Di Chiara Furiani
Alla fine della seconda giornata su quattro, anche questo LGW 2025 è al giro di boa.
A naso, fin qui un festival forse un po’ in sordina rispetto a quello memorabile dello scorso anno, ma comunque sempre capace di sorprendere con effetti speciali.
Tanti già i nomi da segnarsi in agenda e riascoltare con calma, ma anche alcune riconferme.
Da annoverarsi tra i nomi “grossi” di questa edizione, sicuramente gli statunitensi Sunn O ))).
Band di culto per il popolo metal, sulla piazza da più di una ventina d’anni, e
decisamente non per tutti i palati.
Ma altrettanto decisamente portatori sani dei germi più interessanti del genere, quelli meno inclini al trash – niente vocine “strizzate”, ne’ melodie strappacore, per capirci.
Come officianti di un oscuro rito, i due chitarristi Stephen ‘O Malley e Greg Anderson si presentano sul palco incappucciati e intabarrati in un mantello.
A fare da sfondo, un’abside costituita da una gigantesca parete di amplificatori.
E poi, senza soluzione di continuità, e con pochissime variazioni, un infinito bordone strumentale: viscerale, profondissimo e inesorabilmente virato verso il basso.

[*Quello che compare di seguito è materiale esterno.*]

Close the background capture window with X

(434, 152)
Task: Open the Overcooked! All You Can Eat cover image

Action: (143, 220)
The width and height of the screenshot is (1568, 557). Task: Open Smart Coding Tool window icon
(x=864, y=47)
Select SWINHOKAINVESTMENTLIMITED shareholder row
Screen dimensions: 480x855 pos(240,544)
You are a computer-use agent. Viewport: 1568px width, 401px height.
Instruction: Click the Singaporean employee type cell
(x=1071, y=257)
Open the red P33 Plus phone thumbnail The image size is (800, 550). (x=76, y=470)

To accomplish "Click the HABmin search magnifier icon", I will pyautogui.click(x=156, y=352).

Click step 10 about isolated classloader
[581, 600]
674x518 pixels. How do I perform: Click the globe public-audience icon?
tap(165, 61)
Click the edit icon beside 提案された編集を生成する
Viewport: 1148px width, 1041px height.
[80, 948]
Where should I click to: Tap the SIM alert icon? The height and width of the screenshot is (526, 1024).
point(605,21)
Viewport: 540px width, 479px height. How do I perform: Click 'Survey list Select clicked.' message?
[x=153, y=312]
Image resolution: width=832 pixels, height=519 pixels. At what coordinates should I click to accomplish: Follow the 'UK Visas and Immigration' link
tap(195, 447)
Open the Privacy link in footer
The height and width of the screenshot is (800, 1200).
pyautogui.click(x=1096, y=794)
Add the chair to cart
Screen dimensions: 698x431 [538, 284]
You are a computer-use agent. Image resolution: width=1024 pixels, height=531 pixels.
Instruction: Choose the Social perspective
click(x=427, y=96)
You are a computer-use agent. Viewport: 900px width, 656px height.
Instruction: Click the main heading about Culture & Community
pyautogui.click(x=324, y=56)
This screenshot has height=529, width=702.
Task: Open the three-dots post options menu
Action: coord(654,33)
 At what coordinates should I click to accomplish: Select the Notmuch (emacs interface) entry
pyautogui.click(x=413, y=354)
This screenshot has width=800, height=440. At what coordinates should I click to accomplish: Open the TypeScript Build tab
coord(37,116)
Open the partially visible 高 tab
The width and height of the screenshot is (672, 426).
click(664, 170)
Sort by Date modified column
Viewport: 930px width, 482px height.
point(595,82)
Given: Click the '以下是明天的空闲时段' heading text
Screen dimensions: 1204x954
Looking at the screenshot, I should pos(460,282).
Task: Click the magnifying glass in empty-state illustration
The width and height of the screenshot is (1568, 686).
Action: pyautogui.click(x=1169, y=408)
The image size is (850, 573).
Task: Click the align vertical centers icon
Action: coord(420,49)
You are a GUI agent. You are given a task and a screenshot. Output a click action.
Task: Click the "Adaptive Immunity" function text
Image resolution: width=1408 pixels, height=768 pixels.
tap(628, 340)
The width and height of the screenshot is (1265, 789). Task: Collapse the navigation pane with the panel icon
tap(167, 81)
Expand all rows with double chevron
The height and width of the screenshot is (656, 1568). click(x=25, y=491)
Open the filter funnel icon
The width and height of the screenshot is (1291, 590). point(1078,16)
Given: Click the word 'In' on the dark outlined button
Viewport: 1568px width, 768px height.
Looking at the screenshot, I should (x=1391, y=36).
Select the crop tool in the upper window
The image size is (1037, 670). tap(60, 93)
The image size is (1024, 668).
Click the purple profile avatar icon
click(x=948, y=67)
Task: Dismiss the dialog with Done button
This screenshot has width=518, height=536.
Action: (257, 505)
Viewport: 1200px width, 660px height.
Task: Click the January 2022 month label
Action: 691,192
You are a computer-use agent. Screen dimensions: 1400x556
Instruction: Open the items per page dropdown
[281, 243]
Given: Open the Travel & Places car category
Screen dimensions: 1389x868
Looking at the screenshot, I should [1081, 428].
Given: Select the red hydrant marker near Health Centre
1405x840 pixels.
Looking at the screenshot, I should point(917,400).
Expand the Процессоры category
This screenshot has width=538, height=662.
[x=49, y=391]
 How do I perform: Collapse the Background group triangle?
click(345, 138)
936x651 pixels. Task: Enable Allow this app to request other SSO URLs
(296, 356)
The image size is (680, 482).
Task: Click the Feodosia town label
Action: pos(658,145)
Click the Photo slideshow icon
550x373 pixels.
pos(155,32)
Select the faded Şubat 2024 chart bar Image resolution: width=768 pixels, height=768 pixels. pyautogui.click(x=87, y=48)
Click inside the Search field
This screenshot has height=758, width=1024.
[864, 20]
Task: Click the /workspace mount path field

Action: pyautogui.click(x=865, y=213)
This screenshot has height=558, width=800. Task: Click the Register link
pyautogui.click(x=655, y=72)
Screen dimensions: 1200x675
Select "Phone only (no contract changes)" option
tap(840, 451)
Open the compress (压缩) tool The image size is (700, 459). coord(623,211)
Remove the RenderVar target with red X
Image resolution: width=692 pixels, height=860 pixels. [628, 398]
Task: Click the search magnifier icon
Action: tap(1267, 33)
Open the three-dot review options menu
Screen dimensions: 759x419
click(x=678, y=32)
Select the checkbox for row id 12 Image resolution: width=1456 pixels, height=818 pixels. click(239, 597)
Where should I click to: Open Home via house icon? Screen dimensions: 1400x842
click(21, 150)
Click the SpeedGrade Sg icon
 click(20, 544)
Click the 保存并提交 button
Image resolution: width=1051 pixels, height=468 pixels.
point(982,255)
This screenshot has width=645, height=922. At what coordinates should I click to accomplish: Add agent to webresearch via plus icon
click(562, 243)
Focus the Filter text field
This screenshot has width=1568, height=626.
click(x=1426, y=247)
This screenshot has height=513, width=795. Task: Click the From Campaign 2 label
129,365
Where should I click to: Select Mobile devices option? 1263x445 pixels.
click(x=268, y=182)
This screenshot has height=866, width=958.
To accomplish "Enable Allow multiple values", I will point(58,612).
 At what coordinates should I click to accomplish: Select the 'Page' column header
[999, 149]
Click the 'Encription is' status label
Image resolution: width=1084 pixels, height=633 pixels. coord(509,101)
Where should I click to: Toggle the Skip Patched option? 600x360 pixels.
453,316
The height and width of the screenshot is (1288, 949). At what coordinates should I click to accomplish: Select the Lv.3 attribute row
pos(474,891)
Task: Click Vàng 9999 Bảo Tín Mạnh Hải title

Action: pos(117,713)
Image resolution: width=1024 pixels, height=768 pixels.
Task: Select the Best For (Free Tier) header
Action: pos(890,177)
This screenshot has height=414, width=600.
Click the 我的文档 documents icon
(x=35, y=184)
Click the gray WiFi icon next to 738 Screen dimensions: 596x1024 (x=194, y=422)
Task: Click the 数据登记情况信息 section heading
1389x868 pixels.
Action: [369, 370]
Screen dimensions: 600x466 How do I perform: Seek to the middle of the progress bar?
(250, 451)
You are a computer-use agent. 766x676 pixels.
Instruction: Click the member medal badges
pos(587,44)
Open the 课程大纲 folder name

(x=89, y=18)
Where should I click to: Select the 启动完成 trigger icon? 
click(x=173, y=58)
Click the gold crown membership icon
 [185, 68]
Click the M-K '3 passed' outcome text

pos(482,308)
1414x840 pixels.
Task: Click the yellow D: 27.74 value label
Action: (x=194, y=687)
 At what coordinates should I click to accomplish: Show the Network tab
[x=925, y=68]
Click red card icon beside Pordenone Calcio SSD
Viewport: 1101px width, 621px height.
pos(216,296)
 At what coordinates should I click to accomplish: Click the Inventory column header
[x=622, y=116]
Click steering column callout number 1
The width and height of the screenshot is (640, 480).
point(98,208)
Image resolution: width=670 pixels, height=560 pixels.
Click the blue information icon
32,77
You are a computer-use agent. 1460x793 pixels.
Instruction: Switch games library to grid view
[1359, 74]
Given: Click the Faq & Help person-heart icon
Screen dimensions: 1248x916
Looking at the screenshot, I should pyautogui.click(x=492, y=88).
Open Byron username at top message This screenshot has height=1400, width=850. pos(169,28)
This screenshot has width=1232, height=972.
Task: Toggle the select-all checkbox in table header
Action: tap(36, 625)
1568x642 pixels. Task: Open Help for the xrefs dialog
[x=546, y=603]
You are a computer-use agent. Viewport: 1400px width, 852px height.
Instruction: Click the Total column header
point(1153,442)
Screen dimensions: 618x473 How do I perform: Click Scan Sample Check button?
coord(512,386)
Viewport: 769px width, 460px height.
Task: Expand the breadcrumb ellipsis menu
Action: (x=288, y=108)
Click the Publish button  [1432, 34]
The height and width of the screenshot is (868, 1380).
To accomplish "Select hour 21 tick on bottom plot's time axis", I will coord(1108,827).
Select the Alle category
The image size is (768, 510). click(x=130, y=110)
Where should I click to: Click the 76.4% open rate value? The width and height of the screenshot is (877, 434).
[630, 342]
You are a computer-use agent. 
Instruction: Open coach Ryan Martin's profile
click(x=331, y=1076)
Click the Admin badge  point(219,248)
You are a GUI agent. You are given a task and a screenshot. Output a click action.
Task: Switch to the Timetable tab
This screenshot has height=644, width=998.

O li ami o li odi, i Sunn O))).
Ma se non si temono le esplorazioni in terra incognita, un concerto così va sperimentato almeno una volta nella vita. Per chi ha letto Lovecraft, quanto di più vicino a quegli abissi, tradotto in musica.
Per il resto, fin qui sono state soprattutto una bella e nutrita squadra di voci femminili a vincere la partita.
Fa davvero piacere che la nostra Daniela Pes, per l’occasione affiancata dal suo produttore Iosonouncane – a sua volta tra i nomi più cool della scena musicale italiana – abbia letteralmente stregato il pubblico della Jacobikerk, con un set in tandem creato per l’occasione.

E poi l’incredibile Lido Pimienta, colombiana, col suo irresistibile blend di folklore, elettronica, avanguardia e una stage presence inarrivabile.
Imperdibile anche Amirtha Kidambi, cantante newyorkese di origine indiana, con una proposta ampiamente dalle parti del jazz, ma sempre apertissima alle più ampie contaminazioni.
Davvero intrigante anche la cantante libanese Sawt El Doumouh, con un progetto ispirato ai canti a tenores sardi.
Convincentissima poi Ibelisse Ferragutti, boliviana, già apprezzata nella scorsa edizione, quest’anno con una band dirompente tra jazz e avantgarde.
Il festival più coraggioso sulla piazza anche quest’anno non smentisce le aspettative, col suo mix di proposte sempre coraggiose, stimolanti e rigorosamente meticce.